Dataset entries:
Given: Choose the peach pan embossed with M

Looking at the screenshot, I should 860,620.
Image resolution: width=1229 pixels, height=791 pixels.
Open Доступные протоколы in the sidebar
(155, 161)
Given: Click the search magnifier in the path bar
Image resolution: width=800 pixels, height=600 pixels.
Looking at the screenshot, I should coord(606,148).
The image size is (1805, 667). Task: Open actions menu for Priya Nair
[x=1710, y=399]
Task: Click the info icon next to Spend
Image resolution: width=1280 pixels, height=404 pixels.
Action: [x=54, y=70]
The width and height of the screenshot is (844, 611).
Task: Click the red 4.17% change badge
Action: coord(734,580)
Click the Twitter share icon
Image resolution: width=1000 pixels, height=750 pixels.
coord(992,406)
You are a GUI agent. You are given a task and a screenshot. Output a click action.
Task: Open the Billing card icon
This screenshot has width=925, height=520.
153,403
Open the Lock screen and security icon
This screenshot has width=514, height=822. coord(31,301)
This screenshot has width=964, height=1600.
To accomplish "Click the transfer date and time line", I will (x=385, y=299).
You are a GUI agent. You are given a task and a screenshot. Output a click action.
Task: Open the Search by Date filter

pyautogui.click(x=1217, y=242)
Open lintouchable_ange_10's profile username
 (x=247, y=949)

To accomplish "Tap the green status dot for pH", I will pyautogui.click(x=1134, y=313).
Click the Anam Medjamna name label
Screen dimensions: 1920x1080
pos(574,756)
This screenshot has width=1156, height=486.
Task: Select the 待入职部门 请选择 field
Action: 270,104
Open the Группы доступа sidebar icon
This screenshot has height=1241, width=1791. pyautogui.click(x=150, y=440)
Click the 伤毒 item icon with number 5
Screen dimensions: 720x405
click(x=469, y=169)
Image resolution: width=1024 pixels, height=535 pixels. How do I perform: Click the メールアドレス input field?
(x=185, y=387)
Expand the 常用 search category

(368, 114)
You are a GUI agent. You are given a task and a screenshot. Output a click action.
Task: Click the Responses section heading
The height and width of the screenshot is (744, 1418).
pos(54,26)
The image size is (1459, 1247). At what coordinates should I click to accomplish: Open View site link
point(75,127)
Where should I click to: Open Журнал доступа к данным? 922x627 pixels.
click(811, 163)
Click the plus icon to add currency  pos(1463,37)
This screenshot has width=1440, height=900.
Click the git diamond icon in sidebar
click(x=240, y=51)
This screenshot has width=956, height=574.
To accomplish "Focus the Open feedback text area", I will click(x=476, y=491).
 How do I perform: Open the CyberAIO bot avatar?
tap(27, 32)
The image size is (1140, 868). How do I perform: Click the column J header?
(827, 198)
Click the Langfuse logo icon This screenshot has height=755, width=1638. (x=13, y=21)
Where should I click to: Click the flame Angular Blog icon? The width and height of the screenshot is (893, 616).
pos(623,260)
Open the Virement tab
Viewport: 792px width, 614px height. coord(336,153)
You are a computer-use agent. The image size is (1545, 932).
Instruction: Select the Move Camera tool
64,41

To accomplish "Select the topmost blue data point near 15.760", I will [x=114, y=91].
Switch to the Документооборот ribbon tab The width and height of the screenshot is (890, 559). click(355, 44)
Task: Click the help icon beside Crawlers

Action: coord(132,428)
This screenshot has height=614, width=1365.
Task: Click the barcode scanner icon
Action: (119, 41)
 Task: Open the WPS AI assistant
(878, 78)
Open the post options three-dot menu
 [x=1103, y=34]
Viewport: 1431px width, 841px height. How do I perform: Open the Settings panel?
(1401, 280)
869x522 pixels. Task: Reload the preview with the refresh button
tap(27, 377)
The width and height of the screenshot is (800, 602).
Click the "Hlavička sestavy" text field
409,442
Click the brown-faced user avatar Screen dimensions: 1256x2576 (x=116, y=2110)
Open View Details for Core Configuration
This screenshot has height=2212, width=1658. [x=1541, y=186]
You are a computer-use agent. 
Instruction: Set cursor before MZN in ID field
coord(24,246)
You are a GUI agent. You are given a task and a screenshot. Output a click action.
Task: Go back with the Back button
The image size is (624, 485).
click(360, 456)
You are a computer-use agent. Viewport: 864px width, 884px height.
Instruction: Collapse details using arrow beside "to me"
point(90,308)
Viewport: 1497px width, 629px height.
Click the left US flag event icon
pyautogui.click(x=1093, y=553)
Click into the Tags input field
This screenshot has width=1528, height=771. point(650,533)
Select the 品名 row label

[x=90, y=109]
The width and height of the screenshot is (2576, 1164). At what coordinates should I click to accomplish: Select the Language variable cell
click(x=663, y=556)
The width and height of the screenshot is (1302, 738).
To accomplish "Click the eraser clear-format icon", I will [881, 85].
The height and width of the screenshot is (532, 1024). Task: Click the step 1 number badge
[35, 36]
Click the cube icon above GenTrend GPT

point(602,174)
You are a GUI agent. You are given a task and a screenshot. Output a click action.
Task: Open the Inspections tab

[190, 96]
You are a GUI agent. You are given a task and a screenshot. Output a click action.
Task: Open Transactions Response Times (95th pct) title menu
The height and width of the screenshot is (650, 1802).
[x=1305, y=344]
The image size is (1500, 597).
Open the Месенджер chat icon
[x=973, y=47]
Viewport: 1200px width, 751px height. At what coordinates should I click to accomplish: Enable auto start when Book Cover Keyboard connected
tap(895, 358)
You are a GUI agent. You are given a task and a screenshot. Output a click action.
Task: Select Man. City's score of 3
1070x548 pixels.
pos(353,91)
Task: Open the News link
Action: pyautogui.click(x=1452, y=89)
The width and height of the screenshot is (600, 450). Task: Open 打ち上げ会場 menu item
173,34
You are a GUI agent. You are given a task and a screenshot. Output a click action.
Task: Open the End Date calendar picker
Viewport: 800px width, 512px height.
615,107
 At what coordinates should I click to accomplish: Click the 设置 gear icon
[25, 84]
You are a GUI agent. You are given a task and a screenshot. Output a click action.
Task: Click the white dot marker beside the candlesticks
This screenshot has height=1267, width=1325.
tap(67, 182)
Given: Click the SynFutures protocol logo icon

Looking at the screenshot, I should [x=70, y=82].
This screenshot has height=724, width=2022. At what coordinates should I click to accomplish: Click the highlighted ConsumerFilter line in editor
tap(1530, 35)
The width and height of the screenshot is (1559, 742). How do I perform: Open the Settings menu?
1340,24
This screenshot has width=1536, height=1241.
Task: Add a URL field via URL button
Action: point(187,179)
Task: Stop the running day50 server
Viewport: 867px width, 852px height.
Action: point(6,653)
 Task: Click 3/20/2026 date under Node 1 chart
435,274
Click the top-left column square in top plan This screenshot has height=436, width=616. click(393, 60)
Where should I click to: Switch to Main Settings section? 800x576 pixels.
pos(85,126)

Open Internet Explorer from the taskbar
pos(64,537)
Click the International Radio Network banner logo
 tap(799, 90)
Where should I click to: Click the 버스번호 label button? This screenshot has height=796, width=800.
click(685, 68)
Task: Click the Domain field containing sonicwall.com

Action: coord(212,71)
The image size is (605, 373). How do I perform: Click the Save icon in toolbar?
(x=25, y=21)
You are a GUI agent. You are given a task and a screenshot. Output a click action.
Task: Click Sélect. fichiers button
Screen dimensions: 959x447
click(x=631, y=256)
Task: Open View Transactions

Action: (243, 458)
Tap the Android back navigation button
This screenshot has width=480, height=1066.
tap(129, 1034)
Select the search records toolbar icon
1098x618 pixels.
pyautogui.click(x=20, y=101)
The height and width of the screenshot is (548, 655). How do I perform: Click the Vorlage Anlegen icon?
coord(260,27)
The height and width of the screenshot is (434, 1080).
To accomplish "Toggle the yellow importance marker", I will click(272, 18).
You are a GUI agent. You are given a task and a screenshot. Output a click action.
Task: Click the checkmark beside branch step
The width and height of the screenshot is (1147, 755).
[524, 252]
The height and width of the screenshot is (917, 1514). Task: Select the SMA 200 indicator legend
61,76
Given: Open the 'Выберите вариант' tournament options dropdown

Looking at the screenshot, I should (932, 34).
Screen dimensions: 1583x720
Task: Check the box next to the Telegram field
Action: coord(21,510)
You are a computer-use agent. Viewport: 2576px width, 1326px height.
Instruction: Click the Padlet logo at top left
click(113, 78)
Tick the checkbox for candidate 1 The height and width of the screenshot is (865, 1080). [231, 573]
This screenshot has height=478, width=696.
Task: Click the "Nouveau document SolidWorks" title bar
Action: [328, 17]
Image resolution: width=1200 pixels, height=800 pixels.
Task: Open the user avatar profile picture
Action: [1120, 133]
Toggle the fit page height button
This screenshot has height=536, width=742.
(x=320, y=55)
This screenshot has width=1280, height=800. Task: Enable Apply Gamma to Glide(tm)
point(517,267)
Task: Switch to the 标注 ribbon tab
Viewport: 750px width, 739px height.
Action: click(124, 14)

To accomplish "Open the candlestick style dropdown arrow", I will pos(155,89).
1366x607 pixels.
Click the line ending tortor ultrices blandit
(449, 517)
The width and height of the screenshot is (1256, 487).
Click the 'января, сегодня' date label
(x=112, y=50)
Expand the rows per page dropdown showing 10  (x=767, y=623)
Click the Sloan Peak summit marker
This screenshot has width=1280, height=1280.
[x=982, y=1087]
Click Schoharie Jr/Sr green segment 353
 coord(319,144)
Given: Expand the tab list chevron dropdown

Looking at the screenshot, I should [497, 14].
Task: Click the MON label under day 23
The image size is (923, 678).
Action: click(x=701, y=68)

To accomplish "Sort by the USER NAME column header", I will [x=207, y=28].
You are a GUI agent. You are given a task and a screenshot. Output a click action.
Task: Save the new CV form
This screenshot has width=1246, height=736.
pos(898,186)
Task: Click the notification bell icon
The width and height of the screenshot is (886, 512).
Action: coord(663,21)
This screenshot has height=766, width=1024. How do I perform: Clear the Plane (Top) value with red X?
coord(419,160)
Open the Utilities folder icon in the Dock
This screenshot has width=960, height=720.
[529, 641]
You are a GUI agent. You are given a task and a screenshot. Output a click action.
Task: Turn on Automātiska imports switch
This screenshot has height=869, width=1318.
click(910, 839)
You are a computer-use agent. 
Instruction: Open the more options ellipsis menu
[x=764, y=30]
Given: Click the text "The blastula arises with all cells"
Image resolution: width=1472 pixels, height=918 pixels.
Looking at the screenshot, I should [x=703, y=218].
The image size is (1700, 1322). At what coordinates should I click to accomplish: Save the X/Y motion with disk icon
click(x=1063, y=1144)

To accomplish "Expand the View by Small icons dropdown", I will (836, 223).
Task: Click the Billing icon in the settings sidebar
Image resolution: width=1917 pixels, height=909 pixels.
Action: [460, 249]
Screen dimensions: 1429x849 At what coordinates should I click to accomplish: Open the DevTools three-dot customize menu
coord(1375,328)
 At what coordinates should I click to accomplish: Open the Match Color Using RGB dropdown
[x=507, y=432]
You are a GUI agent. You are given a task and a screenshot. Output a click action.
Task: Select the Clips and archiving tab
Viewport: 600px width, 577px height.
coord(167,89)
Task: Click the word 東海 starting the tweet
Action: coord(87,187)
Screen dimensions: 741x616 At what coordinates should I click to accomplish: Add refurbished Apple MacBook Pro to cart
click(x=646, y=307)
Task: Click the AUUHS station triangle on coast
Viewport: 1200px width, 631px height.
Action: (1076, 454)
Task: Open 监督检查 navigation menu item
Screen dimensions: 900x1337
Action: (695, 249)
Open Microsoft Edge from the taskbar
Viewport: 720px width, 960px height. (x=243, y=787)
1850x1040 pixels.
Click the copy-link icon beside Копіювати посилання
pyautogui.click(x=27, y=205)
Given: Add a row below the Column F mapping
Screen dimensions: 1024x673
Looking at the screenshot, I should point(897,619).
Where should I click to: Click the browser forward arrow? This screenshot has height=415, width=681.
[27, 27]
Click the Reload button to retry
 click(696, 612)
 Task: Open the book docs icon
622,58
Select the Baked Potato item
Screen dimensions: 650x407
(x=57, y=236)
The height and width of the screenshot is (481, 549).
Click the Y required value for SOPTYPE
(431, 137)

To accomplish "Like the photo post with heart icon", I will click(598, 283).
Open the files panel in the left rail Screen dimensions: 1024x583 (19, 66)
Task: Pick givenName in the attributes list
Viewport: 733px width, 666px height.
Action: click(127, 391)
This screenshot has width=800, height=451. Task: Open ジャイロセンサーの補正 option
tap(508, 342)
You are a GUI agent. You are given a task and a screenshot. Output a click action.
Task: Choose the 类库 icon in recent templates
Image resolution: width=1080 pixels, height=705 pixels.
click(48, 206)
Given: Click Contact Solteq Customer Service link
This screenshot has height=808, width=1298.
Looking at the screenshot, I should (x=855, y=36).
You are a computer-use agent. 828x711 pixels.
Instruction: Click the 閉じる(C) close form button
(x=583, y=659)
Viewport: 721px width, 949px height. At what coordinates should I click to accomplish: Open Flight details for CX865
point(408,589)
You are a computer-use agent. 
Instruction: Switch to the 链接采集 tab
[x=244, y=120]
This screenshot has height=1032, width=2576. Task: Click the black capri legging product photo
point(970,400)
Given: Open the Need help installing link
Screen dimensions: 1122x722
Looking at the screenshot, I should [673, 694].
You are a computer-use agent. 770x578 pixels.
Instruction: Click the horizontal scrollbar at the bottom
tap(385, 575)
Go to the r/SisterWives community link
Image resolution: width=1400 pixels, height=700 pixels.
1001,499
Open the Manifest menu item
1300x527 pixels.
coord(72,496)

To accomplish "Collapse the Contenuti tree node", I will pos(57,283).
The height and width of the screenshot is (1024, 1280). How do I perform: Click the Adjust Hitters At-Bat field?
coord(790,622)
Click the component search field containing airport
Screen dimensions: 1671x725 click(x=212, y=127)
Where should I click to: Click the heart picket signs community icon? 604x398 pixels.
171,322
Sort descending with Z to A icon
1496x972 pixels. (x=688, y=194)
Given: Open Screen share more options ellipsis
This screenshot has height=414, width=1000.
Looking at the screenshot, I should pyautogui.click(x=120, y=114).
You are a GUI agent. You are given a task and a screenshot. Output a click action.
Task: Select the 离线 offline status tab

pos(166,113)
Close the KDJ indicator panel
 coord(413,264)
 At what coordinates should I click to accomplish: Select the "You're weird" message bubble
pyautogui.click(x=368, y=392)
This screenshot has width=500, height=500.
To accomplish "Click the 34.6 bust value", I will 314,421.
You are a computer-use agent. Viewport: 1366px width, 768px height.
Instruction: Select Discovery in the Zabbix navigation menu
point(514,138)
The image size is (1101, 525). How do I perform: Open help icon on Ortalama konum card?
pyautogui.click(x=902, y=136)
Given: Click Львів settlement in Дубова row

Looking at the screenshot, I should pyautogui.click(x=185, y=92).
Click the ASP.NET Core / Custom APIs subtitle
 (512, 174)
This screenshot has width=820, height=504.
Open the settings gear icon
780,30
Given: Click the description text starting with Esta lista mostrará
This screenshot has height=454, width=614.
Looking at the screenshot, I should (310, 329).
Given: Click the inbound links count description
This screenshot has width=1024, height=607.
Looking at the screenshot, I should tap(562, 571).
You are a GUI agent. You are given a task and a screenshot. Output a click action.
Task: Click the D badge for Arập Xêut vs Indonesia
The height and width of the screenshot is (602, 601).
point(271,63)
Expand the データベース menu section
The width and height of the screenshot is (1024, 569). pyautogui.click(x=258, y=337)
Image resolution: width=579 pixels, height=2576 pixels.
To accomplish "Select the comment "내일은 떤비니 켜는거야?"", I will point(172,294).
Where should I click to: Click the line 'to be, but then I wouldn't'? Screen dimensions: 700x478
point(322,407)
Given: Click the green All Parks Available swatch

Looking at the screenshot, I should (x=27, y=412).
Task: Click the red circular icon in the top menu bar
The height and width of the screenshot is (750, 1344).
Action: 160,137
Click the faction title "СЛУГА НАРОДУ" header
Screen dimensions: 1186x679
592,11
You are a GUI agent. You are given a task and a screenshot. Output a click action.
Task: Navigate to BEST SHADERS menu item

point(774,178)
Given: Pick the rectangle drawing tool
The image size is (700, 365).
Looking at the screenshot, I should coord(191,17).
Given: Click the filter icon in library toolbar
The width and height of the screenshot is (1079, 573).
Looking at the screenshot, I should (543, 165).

→ ACTIVITY
Look through the data above and return exactly the lines from the one that contains "Click the ASP.NET Core / Custom APIs subtitle" to the one that contains "Task: Click the red circular", inclusive, with nothing else.

→ EXERCISE SOLUTION
Click the ASP.NET Core / Custom APIs subtitle
 (512, 174)
This screenshot has width=820, height=504.
Open the settings gear icon
780,30
Given: Click the description text starting with Esta lista mostrará
This screenshot has height=454, width=614.
Looking at the screenshot, I should (310, 329).
Given: Click the inbound links count description
This screenshot has width=1024, height=607.
Looking at the screenshot, I should tap(562, 571).
You are a GUI agent. You are given a task and a screenshot. Output a click action.
Task: Click the D badge for Arập Xêut vs Indonesia
The height and width of the screenshot is (602, 601).
point(271,63)
Expand the データベース menu section
The width and height of the screenshot is (1024, 569). pyautogui.click(x=258, y=337)
Image resolution: width=579 pixels, height=2576 pixels.
To accomplish "Select the comment "내일은 떤비니 켜는거야?"", I will point(172,294).
Where should I click to: Click the line 'to be, but then I wouldn't'? Screen dimensions: 700x478
point(322,407)
Given: Click the green All Parks Available swatch

Looking at the screenshot, I should (x=27, y=412).
Task: Click the red circular icon in the top menu bar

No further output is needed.